Frequently Asked Questions (FAQs): Your Burning Questions Answered
Can I use a different type of chocolate chip? Absolutely! Milk chocolate, dark chocolate, or even white chocolate chips would work well in both the brownie and cookie dough layers.
Can I make these brownies gluten-free? Yes, you can substitute the all-purpose flour with a gluten-free all-purpose flour blend. Be sure to choose a blend that contains xanthan gum.
Can I freeze these brownies? Yes, these brownies freeze well. Wrap them tightly in plastic wrap and then in aluminum foil, or place them in an airtight container. They can be stored in the freezer for up to 2-3 months. Let them thaw in the refrigerator before serving.
How do I know when the brownies are done? A toothpick inserted near the center should come out clean or with a few moist crumbs attached. Be careful not to overbake!
Can I make this recipe in a different size pan? Yes, but you may need to adjust the baking time accordingly. A smaller pan will require a longer baking time, while a larger pan will require a shorter baking time.

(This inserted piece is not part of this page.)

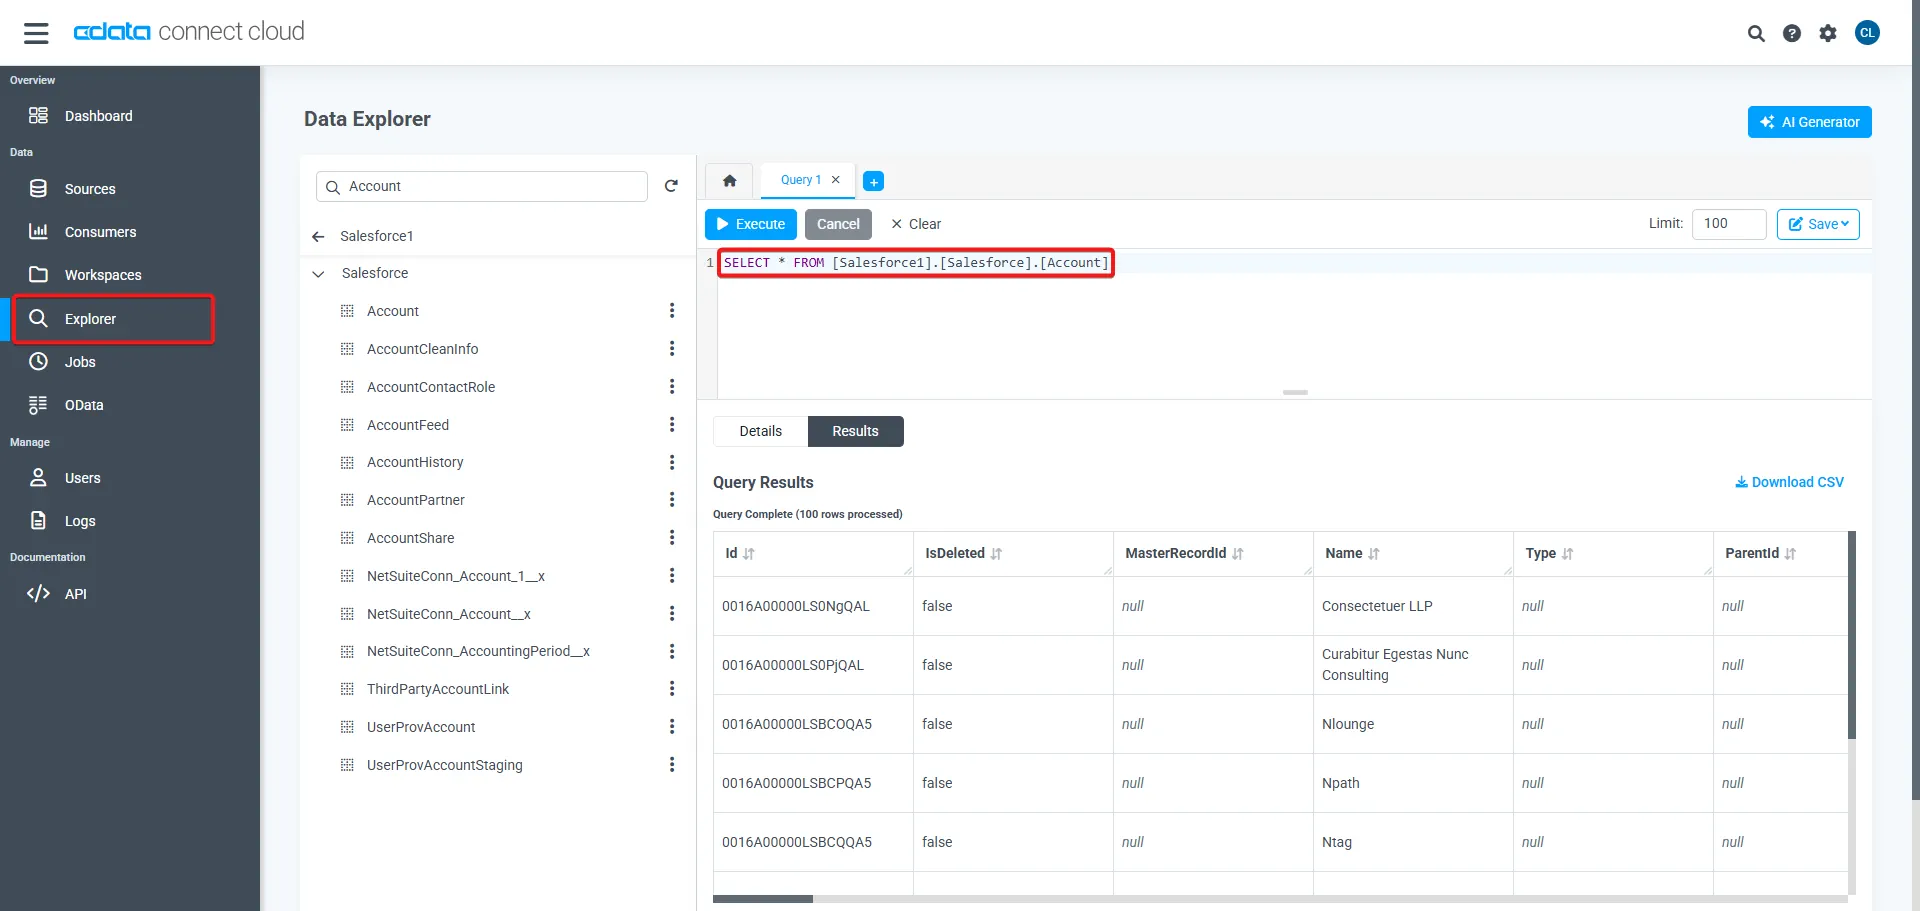Screen dimensions: 1920x911
Task: Download results as CSV
Action: pyautogui.click(x=1789, y=482)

Why is it important to heat-treat the flour? Heat-treating the flour kills any potential bacteria that may be present, making the cookie dough safe to eat without baking.
Can I use brown sugar in the brownie layer? While granulated sugar is recommended, you can substitute some of it with brown sugar for a slightly chewier texture and molasses flavour.
What if I don’t have vanilla extract? You can substitute with almond extract or maple syrup, but the flavour will be different.
My cookie dough is too dry. What should I do? Add a little more milk, one teaspoon at a time, until the desired consistency is reached.
My cookie dough is too sticky. What should I do? Add a little more flour, one tablespoon at a time, until the dough is easier to handle.
Can I add sprinkles to the cookie dough layer? Absolutely! Sprinkles would add a fun and festive touch.
How long will these brownies last? These brownies will last for up to 3-4 days in the refrigerator. They are best enjoyed within the first 2 days.